Il n'y a pas si longtemps, c'était moi qui rêvais de redevenir comme tout le monde.

Mais je me suis habituée

à mes pouvoirs, et la normalité ne me passionne plus. L'attitude de Damen me laisse comme un arrière-goût de trahison.

-

Franchement, Damen, qu'est-ce qui t'arrive ? C'est toi qui m'as donné l'immortalité, qui m'a appris tout ce que je sais, tu te rappelles ? Et maintenant que je me suis accoutumée à cette existence, tu décides que tu n'en veux plus ? Pourquoi ?

En guise de réponse, il ferme les yeux et projette une image de nous deux folâtrant sur une plage de sable rose.

Je refuse de jouer le jeu, jusqu'à ce qu'il réponde à mes questions.

-

Je te l'ai déjà dit, explique-t-il. Mon unique recours, la seule solution pour me dépêtrer de l'enfer où je me suis fourré, c'est de rééquilibrer mon karma. Cela implique de cesser de matérialiser tout ce qui me passe par la tête, cesser de vivre dans le luxe et la facilité comme je l'ai fait durant six cents ans. Je veux devenir un honnête citoyen avec une profession et des préoccupations normales, comme tout un chacun.

Je n'arrive pas à le croire.

-

Et comment comptes-tu t'y prendre ? En six siècles, as-tu jamais exercé un vrai métier, dis-moi ?

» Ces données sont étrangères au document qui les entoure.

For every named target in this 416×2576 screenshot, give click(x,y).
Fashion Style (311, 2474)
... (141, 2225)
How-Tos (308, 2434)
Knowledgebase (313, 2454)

Curieusement, il éclate de rire à gorge déployée.

-

Ever, réfléchis deux secondes, parvient-il à articuler entre deux gloussements.

Tu crois vraiment que j'aurais du mal à trouver du travail ? Tu ne penses pas que j'ai acquis quelques compétences, avec les années ?

Je m'apprête à répondre que c'est très impressionnant de le voir peindre un Picasso d'une main et un Van Gogh de l'autre, mais que cela ne l'aidera pas vraiment à décrocher une place de serveur au Starbucks du coin. Il ne m'en laisse pas le temps et revient vers moi à une vitesse hallucinante.

-

Pour quelqu'un qui a décidé de renoncer à ses pouvoirs, tu te déplaces drôlement vite, je persifle. À propos, tu comptes abandonner la télépathie aussi ?

La chaleur de son corps près du mien me donne presque le vertige. Je suis si troublée que je bafouille presque. Il passe un bras autour de ma taille et plonge son regard dans le mien.

-

Je n'abandonnerai rien, si cela me permet d'être près de toi, Ever. Quant au reste, dis-moi ce qui compte le plus : la richesse matérielle ou celle du cœur ?

Je me mords les lèvres sans répondre. Il a raison, j'ai honte de ma mesquinerie.

-

Quelle importance si je préfère le bus à une grosse BMW, un jean à un pantalon Gucci ? La voiture, les vêtements de marque, la maison, ce ne sont que des mots, des frivolités qui n'ont rien à voir avec mon moi véritable, ma personnalité réelle.

Je détourne les yeux. Au fond, je ne tenais pas particulièrement à sa décapotable ni à son faux château français. Je pourrais les inventer moi-même si je voulais. Mais honnêtement, je dois avouer que l'atmosphère sophistiquée où il se complaisait a contribué à me séduire. Cela ajoutait du piquant au mystère qui l'entourait.

Et quand je me décide enfin à le voir tel qu'il est, sans chichis, je me rends compte qu'il n'a pas changé, c'est toujours le garçon merveilleux dont je suis tombée amoureuse. Il a raison, seule compte la beauté de l'âme, le reste n'a pas d'importance.

Tout à coup, je pense au seul endroit où nous pourrions être enfin seuls et en sécurité.

Je saisis sa main gantée et l'entraîne à ma suite.

- Viens, je vais te montrer quelque chose, dis-je avec un grand sourire.